Veronika Setteles klug strukturierte Untersuchung, prämiert mit dem Förderpreis Opus Primum der VolkswagenStiftung, zeichnet ein anschauliches Bild von den tiefgreifenden Veränderungen der landwirtschaftlichen Tierhaltung und vom damit zusammenhängenden Wandel der gesellschaftlichen Fleischkonsumgewohnheiten in der zweiten Hälfte des 20. Jahrhunderts. Die Autorin argumentiert eng entlang der empirischen Evidenzen, lässt die Akteure über Quellenzitate ausgiebig zu Wort kommen und rekonstruiert den Wandel in den Ställen mit einem feinen Gespür für die Eigenlogiken der Tiere sowie mit einem scharfen Blick auf die strukturellen Ähnlichkeiten und situativen Unterschiede im deutsch-deutschen Vergleich. So vermag Settele zu zeigen, dass die agrarmodernistischen Bestrebungen zur Industrialisierung der Landwirtschaft in beiden deutschen Teilstaaten zu verblüffenden Konvergenzen in den Ställen führten, ohne dass sie die divergierenden Produktionsregime, die unterschiedlichen Grade politischer Einflussnahme oder die frappanten Unterschiede in der öffentlichen Thematisierung der ökologischen Folgen aus den Augen verlöre.

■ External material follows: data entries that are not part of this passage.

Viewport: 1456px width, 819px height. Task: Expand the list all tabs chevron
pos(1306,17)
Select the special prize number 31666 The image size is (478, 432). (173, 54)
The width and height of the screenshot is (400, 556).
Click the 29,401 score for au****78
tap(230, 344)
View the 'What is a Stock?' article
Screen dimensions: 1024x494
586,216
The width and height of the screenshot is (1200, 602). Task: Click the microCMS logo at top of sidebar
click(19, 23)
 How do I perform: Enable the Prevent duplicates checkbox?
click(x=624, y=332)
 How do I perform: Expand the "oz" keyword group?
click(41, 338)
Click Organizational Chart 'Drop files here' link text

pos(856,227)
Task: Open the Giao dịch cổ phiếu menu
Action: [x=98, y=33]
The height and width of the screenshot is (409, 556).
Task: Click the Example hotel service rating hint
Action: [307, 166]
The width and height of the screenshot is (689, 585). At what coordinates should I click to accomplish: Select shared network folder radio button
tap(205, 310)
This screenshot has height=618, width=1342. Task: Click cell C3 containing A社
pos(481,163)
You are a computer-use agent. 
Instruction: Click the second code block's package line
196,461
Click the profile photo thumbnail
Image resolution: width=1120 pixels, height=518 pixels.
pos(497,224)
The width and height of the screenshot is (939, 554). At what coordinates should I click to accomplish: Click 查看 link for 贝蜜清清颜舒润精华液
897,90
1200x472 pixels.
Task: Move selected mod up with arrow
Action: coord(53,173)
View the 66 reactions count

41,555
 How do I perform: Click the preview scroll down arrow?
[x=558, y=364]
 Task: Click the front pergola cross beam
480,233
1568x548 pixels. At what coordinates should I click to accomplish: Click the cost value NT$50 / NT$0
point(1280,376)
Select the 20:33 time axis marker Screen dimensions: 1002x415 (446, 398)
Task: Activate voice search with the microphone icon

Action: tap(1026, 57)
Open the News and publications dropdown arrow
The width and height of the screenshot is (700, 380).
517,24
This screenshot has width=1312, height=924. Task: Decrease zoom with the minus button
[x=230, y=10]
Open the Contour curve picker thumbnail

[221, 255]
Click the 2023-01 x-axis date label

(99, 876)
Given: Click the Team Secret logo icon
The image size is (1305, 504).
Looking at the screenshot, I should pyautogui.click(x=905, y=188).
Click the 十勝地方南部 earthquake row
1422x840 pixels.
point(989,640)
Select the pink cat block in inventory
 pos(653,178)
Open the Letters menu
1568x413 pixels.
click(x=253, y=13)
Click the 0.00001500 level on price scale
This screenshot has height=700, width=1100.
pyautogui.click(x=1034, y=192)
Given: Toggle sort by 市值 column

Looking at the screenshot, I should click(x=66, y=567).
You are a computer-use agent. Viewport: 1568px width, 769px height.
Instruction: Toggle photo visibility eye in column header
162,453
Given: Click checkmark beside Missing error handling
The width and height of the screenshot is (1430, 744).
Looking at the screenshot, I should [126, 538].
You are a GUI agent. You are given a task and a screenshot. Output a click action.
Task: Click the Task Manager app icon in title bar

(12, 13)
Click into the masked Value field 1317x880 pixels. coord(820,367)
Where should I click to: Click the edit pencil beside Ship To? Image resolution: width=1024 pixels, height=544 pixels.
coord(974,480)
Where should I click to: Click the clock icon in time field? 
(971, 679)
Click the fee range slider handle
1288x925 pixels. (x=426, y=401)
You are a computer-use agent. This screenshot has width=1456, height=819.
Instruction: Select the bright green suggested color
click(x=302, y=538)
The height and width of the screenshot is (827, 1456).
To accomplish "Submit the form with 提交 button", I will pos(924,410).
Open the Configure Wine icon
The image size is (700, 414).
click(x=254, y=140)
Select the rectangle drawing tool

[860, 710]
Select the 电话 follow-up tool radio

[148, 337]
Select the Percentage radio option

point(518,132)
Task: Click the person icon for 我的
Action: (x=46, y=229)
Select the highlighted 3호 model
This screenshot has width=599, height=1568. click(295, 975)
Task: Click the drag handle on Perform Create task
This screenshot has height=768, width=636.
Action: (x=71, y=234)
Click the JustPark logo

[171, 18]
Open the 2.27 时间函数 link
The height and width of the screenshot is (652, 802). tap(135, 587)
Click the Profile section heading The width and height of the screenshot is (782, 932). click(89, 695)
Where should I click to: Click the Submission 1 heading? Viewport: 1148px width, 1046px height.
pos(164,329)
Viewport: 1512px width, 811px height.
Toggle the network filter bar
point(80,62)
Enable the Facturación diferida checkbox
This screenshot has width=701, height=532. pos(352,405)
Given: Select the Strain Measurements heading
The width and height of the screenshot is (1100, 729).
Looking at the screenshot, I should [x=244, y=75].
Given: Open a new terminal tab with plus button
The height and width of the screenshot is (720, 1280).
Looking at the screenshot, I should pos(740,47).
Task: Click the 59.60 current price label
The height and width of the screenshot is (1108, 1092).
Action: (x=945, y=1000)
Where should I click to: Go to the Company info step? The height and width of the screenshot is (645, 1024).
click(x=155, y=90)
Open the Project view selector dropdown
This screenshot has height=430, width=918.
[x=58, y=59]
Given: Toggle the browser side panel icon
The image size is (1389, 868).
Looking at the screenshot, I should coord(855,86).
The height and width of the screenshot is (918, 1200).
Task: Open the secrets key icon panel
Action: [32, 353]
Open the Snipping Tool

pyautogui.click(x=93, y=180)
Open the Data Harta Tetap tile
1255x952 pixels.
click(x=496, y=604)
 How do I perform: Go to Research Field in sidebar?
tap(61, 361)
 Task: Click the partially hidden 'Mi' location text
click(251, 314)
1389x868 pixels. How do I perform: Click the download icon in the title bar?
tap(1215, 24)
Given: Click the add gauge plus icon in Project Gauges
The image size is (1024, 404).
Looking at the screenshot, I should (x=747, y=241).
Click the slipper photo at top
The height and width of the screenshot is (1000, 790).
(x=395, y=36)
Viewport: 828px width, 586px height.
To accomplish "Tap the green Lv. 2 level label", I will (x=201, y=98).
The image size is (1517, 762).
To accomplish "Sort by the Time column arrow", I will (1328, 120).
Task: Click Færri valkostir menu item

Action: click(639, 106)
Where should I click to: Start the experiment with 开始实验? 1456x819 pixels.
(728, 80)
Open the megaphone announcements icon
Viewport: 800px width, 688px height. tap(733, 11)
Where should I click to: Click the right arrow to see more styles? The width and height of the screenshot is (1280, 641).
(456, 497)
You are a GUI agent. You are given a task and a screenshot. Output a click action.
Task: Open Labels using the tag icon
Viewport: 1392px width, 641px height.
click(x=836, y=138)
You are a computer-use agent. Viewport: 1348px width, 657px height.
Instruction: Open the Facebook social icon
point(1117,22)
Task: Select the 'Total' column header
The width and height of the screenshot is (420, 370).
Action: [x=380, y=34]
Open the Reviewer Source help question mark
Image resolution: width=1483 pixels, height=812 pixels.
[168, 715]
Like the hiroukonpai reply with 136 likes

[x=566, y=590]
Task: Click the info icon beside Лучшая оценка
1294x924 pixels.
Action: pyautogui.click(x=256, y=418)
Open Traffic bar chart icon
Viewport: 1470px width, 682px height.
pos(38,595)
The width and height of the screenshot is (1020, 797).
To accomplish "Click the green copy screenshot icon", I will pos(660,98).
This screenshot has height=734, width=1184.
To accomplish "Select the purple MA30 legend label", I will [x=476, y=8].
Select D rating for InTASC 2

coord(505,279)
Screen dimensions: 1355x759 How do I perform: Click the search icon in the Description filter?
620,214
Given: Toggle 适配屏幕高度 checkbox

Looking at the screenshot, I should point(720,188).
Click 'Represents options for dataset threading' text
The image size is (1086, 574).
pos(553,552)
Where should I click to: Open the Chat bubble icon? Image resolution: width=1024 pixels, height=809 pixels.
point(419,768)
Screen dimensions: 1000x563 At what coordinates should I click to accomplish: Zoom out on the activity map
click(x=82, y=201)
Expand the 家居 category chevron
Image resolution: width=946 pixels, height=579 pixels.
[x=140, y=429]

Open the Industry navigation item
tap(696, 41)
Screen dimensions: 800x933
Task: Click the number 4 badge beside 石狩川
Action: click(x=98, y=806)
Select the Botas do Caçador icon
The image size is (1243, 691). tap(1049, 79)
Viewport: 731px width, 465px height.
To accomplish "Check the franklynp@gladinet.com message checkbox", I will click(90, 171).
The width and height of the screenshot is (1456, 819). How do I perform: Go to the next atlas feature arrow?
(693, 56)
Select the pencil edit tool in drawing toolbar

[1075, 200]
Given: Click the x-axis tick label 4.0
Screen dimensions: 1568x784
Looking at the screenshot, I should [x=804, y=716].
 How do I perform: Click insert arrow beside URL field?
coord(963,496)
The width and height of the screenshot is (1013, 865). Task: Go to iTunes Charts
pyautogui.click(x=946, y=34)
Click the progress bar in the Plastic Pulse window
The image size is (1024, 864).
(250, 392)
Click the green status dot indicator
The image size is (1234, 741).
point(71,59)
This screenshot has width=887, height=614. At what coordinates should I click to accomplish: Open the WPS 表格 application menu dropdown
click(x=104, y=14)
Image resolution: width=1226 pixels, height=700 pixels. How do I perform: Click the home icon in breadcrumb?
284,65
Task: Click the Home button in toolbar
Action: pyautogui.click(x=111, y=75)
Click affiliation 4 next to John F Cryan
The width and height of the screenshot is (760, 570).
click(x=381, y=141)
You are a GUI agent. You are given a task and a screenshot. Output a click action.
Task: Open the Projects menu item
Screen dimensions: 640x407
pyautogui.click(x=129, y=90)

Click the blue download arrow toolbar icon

Die Vorzüge einer solchen Nähe zum Geschehen im Stall und einer praxeologischen Rekonstruktion der Mensch-Tier-Interaktionen drohen indes dort zu einem Schwachpunkt zu werden, wo die Selbstbeschreibung der historischen Akteure die analytischen Begriffe liefert, mit welchen geschichtswissenschaftlich argumentiert wird. So scheint sich die Autorin dem semantischen Sog der Innovations-, Produktivitäts-, Wachstums- und Fortschrittsrhetorik der von ihr untersuchten Experten nicht immer entziehen zu können, etwa wenn sie das Erfahrungswissen von Bäuerinnen und Bauern als „Binsenwahrheit ländlicher Romantik“ oder als „tradierte Halbwahrheiten“ (S. 63, S. 67) mit einer ähnlichen Pauschalität abtut, wie dies die wissenschaftlichen Fütterungsexperten in den 1960er-Jahren taten. So fragt auch Settele kaum nach den sozialen Logiken und ökonomischen Rationalitäten, die diese Praktiken verursachten. Oder man liest mit Erstaunen, dass Geflügelhaltung „bereits in den 1950er Jahren […] eine wirtschaftliche Angelegenheit“ gewesen sei (S. 150). Selbstverständlich war sie das, aber diesen Praktiken der Tierhaltung lagen eben andere subsistenzwirtschaftliche Motivationsstrukturen, familienökonomische Überlegungen und bäuerliche Denkhorizonte zugrunde als jene, die dann in den 1960er-Jahren ausschließlich als „wirtschaftlich“ anerkannt wurden. Es ging in diesem Zusammenhang nicht nur darum, landwirtschaftliche Nutztiere in hochrationalisierte und wissenschaftlich perfektionierte Produktionsregime einzugliedern, in denen sie aufgrund ihrer Lebendigkeit freilich oft Störfaktoren blieben; es ging auch darum, die aufgrund ihrer Einbettung in biotische Ressourcennutzung nach wie vor „sperrige“ Landwirtschaft in die industrielle Wachstumsgesellschaft zu integrieren.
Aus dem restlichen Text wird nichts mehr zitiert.